• GIVEN DATA:
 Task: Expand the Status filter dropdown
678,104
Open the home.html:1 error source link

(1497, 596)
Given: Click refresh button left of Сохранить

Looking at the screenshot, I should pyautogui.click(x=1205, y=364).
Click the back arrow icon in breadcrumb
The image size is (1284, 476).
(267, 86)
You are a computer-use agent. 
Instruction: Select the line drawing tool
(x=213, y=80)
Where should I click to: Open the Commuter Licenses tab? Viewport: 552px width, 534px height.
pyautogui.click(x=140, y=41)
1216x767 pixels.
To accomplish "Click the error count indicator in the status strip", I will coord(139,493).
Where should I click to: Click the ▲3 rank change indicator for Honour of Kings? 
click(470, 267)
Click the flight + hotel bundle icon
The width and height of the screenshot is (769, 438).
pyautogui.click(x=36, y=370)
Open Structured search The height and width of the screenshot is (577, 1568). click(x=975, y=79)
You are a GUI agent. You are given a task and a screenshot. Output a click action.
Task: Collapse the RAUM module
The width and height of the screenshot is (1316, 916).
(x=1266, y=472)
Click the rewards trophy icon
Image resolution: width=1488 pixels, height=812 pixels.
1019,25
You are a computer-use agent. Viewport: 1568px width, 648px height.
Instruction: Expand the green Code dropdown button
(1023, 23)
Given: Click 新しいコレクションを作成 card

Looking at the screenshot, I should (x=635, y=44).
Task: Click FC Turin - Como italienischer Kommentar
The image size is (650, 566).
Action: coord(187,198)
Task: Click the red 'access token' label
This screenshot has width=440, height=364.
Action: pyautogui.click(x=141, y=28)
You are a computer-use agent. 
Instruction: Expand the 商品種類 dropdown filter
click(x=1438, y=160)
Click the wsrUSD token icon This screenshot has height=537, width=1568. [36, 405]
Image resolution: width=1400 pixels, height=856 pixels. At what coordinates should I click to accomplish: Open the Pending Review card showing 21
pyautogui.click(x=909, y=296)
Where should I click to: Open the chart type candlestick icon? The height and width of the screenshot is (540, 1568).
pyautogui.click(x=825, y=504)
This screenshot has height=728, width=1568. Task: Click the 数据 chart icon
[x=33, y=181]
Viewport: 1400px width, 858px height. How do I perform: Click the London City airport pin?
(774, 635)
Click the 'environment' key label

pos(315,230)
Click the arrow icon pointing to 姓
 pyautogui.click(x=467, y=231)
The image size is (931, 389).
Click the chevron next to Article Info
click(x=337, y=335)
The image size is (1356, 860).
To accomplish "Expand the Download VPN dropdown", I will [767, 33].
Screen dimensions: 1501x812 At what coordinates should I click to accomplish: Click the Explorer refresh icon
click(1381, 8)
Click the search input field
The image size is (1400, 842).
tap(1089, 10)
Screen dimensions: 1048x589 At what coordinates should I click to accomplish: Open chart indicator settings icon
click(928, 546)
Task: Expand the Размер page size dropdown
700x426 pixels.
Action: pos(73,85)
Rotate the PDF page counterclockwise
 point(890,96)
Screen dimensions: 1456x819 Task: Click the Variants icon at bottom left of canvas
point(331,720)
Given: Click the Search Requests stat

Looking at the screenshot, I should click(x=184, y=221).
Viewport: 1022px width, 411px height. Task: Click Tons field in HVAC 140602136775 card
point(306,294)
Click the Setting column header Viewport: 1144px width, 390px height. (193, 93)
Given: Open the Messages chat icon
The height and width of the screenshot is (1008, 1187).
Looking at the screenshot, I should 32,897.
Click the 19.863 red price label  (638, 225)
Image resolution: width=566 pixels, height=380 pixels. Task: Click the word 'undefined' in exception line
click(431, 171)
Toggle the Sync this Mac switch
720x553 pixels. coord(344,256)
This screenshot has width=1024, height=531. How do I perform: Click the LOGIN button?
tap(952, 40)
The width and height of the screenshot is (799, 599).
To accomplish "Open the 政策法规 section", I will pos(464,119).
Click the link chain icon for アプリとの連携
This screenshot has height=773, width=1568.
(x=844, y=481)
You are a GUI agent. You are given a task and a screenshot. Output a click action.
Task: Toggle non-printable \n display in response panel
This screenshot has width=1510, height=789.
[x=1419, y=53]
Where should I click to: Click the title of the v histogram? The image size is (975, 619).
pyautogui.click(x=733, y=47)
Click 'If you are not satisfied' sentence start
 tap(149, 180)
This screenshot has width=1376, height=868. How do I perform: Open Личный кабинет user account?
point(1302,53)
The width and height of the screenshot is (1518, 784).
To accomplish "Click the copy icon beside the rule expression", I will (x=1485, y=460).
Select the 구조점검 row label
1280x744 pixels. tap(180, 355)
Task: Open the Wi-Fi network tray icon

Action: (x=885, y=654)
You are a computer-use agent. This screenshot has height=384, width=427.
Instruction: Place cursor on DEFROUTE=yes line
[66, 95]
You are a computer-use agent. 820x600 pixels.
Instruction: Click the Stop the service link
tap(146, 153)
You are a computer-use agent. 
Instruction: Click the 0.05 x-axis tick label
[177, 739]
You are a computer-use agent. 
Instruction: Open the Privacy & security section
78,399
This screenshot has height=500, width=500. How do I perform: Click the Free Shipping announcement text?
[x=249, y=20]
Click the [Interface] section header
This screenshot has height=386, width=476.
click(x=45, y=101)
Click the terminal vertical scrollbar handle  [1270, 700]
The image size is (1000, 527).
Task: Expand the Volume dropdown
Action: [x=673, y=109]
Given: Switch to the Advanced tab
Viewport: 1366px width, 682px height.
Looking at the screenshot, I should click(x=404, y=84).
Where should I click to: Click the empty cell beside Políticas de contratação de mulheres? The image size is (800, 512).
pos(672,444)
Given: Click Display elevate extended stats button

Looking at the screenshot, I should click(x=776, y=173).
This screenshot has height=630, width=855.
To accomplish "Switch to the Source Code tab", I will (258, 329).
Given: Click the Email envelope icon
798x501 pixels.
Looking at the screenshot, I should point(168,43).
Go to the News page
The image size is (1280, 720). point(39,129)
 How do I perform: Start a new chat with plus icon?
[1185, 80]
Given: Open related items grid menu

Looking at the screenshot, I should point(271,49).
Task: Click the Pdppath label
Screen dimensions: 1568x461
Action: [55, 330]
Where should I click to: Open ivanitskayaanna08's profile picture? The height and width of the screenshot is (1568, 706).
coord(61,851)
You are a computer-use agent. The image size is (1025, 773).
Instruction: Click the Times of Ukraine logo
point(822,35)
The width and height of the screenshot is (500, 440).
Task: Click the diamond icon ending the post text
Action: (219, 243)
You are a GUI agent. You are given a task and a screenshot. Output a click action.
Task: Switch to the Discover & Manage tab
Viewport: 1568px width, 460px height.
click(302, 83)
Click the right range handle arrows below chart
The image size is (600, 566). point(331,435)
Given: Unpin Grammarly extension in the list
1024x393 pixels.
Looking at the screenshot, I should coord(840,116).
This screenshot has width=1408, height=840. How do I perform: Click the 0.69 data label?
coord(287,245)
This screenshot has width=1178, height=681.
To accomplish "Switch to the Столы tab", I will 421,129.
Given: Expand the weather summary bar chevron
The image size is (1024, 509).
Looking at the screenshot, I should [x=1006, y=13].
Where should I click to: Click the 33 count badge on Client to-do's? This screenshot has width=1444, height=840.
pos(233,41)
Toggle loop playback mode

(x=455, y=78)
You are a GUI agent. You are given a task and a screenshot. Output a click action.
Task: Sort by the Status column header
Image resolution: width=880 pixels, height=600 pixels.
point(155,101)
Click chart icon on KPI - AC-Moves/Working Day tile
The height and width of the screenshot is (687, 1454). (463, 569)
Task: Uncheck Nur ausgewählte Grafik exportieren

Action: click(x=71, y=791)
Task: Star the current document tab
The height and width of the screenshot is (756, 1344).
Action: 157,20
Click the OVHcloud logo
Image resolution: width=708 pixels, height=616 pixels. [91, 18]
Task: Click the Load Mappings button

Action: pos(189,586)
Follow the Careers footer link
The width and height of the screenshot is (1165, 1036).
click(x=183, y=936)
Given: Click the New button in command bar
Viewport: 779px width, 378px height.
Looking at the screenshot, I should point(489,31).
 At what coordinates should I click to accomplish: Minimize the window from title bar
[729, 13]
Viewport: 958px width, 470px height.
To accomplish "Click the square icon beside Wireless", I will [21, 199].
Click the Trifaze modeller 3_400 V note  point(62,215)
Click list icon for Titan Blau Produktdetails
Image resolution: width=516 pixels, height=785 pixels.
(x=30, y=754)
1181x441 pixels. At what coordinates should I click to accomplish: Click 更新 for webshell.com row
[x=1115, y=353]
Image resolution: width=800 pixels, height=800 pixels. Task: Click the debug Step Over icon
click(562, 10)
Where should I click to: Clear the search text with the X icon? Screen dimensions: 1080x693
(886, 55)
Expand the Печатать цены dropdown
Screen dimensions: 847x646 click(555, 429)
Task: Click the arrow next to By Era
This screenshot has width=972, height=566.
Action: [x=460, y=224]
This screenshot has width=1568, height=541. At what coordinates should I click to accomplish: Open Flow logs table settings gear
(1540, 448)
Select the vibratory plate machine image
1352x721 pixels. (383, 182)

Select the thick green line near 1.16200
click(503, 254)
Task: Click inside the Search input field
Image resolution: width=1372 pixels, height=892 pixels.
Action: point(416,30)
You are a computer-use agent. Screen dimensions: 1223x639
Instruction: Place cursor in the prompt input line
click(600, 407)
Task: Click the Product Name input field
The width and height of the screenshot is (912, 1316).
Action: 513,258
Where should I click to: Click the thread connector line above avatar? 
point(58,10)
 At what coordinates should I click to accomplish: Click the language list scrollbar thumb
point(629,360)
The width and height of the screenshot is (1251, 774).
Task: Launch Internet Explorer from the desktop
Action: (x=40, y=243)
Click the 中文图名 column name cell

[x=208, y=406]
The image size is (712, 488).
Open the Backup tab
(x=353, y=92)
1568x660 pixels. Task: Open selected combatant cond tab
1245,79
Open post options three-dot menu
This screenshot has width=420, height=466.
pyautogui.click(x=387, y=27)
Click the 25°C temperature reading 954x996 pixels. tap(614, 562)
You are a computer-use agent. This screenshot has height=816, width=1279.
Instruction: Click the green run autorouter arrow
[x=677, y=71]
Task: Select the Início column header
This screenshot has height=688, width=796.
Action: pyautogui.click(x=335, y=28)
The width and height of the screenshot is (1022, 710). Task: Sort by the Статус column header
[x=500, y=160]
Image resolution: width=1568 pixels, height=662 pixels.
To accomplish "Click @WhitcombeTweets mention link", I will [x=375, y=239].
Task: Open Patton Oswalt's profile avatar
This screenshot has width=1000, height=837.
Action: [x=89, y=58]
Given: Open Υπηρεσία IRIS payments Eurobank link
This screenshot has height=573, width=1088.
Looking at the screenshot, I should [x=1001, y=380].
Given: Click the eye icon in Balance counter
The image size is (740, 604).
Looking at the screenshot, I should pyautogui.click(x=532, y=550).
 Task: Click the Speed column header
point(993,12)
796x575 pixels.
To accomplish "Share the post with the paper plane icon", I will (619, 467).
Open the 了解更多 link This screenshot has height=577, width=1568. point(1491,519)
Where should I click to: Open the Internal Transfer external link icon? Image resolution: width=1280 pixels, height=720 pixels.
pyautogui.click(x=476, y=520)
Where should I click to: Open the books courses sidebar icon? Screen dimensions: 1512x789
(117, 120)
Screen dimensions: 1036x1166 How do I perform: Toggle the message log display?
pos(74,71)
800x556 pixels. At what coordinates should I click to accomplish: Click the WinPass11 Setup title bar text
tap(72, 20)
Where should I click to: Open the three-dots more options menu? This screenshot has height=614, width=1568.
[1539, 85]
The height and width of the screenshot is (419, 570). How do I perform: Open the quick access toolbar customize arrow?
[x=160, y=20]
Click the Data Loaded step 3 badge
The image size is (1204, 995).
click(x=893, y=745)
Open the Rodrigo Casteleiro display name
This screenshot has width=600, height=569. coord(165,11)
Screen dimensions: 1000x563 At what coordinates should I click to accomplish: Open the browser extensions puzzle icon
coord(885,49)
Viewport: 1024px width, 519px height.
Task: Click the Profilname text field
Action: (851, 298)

• EXERCISE REQUIREMENTS: Put the records from the line containing "The width and height of the screenshot is (799, 599)." through the line containing "[x=1419, y=53]" into a Markdown table with two columns, Row and Record line. Include both of those lines and skip any blank lines.

• OUTPUT FOR THIS TASK:
| Row | Record line |
|---|---|
| 1 | The width and height of the screenshot is (799, 599). |
| 2 | To accomplish "Open the 政策法规 section", I will pos(464,119). |
| 3 | Click the link chain icon for アプリとの連携 |
| 4 | This screenshot has height=773, width=1568. |
| 5 | (x=844, y=481) |
| 6 | You are a GUI agent. You are given a task and a screenshot. Output a click action. |
| 7 | Task: Toggle non-printable \n display in response panel |
| 8 | This screenshot has width=1510, height=789. |
| 9 | [x=1419, y=53] |